Pembaharuan? Dalam arti yang bagaimana?", tanya Ibarra.
Dalam arti "lebih menghormati martabat manusia," jawab Elias.
"Lebih menjamin keamanan perseorangan, lebih mengurangi
kekerasan angkatan bersenjata, lebih mengurangi hak-hak istimewa
bagi organisasi-organisasi yang sangat muda menyalahgunakannya."
Ibarra mengerti. Namun latar belakang hidupnya, kenalannya yang
banyak di kalangan atas, dan kecenderungan hatinya yang lembut,
menyebabkan ia bukan orang radikal. Meskipun keadaan sekarang
ini "banyak cacat celanya," begitulah ia menjawab Elias, "jika
diadakan perubahan-perubahan pasti akibatnya akan lebih gawat
lagi." Apa yang dilakukan lembaga kekuasaan yang ada, betapa pun
kurang baiknya, bagi Ibarra merupakan "keterpaksaan". "Itulah
yang kita namakan suatu kejahatan yang terpaksa harus
dilakukan."
Elias terperanjat. Ia tak menduga agaknya bahwa anak muda yang
baru pulang dari Eropa itu, yang penuh dengan rasa cinta tanah
air itu, akan bisa begitu pemaaf kepada pemerintah Spanyol, dan
menyetujui prinsip, bahwa maksud baik harus bisa melalui sikap
yang jahat.
Ada memang sesuatu yang agak tak terduga dalam diri Elias,
"utusan orang banyak yang tidak beruntung" ini. Seluruh riwayat
hidupnya penuh dengan penderitaan oleh kekerasan dan
kesewenang-wenangan: neneknya terpaksa jadi pelacur, seorang
pamannya jadi penjahat dan dipotong kepalanya, ayahnya dihinakan
dan terpaksa menyamar jadi pelayan anak-anak sendiri. Tapi Elias
tak putus asa: "Saya tidak akan melakukan sesuatu tindakan yang
keras untuk mencapai tujuan ini, selama saya masih melihat
sedikit harapan pada manusia."
Crisotomo Ibarra sebaliknya. Di tengah danau itu ia membela
pemerintah yang baginya ibarat dokter yang harus menyembuhkan
penyakit. "Pemerintah merasa terpaksa menggunakan cara-cara yang
demikian kejam dan bilamana perlu dengan kekerasan berguna
meskipun terpaksa." Tapi kemudian, ketika ia kecewa kepada
pemerintah itu, ia memilih jalan peperangan.

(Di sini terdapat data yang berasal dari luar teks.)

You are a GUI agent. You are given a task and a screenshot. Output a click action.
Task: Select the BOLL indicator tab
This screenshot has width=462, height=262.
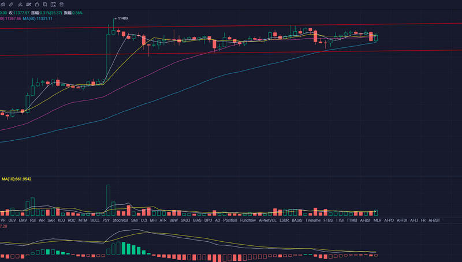point(95,220)
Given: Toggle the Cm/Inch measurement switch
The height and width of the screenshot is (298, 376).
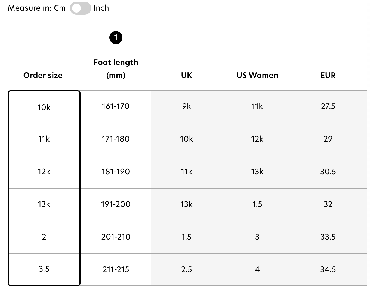Looking at the screenshot, I should pos(80,8).
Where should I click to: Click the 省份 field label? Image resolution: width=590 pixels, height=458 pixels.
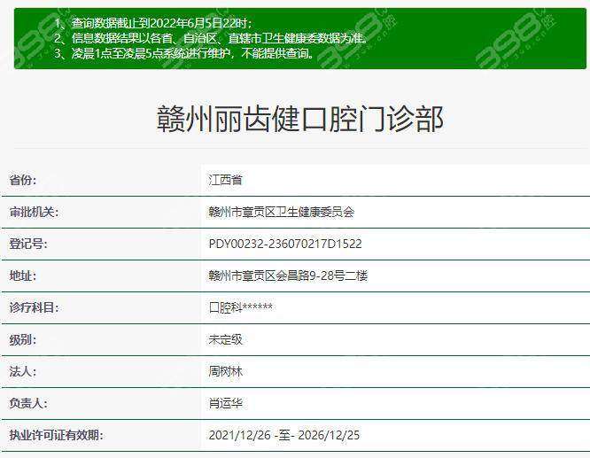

"Yang kukehendaki hanya kebaikan. Aku menaruh hormat dan tahan
menderita apa pun, demi agama, demi tanah air. Apa balasan
mereka? Menguburku dalam sebuah penjara yang kotor dan merampas
calon istriku !"
Dan dengan itu dibulatkannya tekad, untuk membalas, agar
kezaliman baru tidak terjadi. Ia akan berseru kepada rakyat yang
tertindas dan mencegah mereka "berpikir atas dasar
persaudaraan". Persaudaraan dengan si lalim adalah ilusi. Yang
harus dilakukan ialah pembebasan: "membasmi penindasan ini dan
menyatakan hak-hak abadi manusia untuk memperoleh kemerdekaan".

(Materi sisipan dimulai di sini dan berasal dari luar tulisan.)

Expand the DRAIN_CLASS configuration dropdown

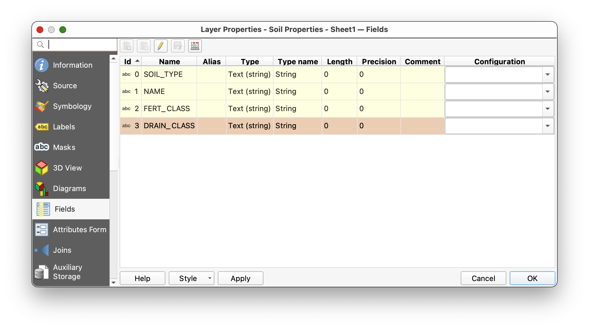click(x=547, y=126)
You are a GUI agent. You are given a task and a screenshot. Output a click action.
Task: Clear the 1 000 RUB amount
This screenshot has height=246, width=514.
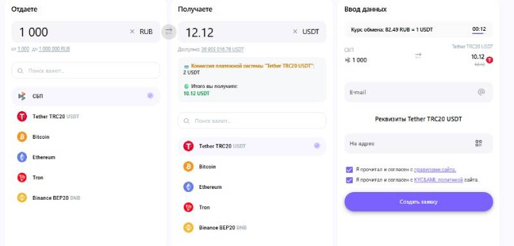pos(132,31)
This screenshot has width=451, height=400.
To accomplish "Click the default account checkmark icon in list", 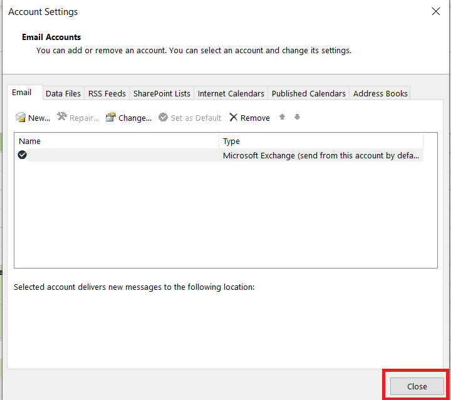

Seorang yang bukan radikal, dengan kata lain, telah beralih jadi
seorang pemberontak.
Dan mungkin karena itulah kisah Elias dan Ibarra -- dua dari
sejumlah tokoh novel Jose Rizal yang termasyhur, Noli Me Tangere
(yang sudah diterjemahkan ke dalam bahasa Indonesia dengan
bagusnya delapan tahun yang lalu) -- menjadi kisah yang kekal,
begitu ia selesai ditulis oleh pahlawan Filipina itu di tahun
1887.
Rizal tidak mencoba memecahkan soal dalam tingkat teoritis: ia
tidak berpetuah. Ia menunjukkan pilihan antara "pembaharuan
radikal tanpa kekerasan" dan "pembebasan tanpa ilusi" sebagai
pilihan yang hanya bisa dijawab secara eksistensial kita harus
mengalaminya, untuk kemudian memutuskan sendiri.
Ketika Benigno Aquino pulang ke tanah airnya, untuk mencoba
sebuah cara beroposisi yang berani tapi damai, mungkin ia
berilusi. Sebuah peluru merusak tengkoraknya. Tapi itulah
pilihannya, seperti pilihan Elias yang ditembaki di dalam air.
Lalu tinggallah Filipina untuk menyaksikan: bisakah sebuah
negeri yang melenyapkan oposisi yang damai dapat mengelak dari
perlawanan yang keras dalam semangat Crisotomo.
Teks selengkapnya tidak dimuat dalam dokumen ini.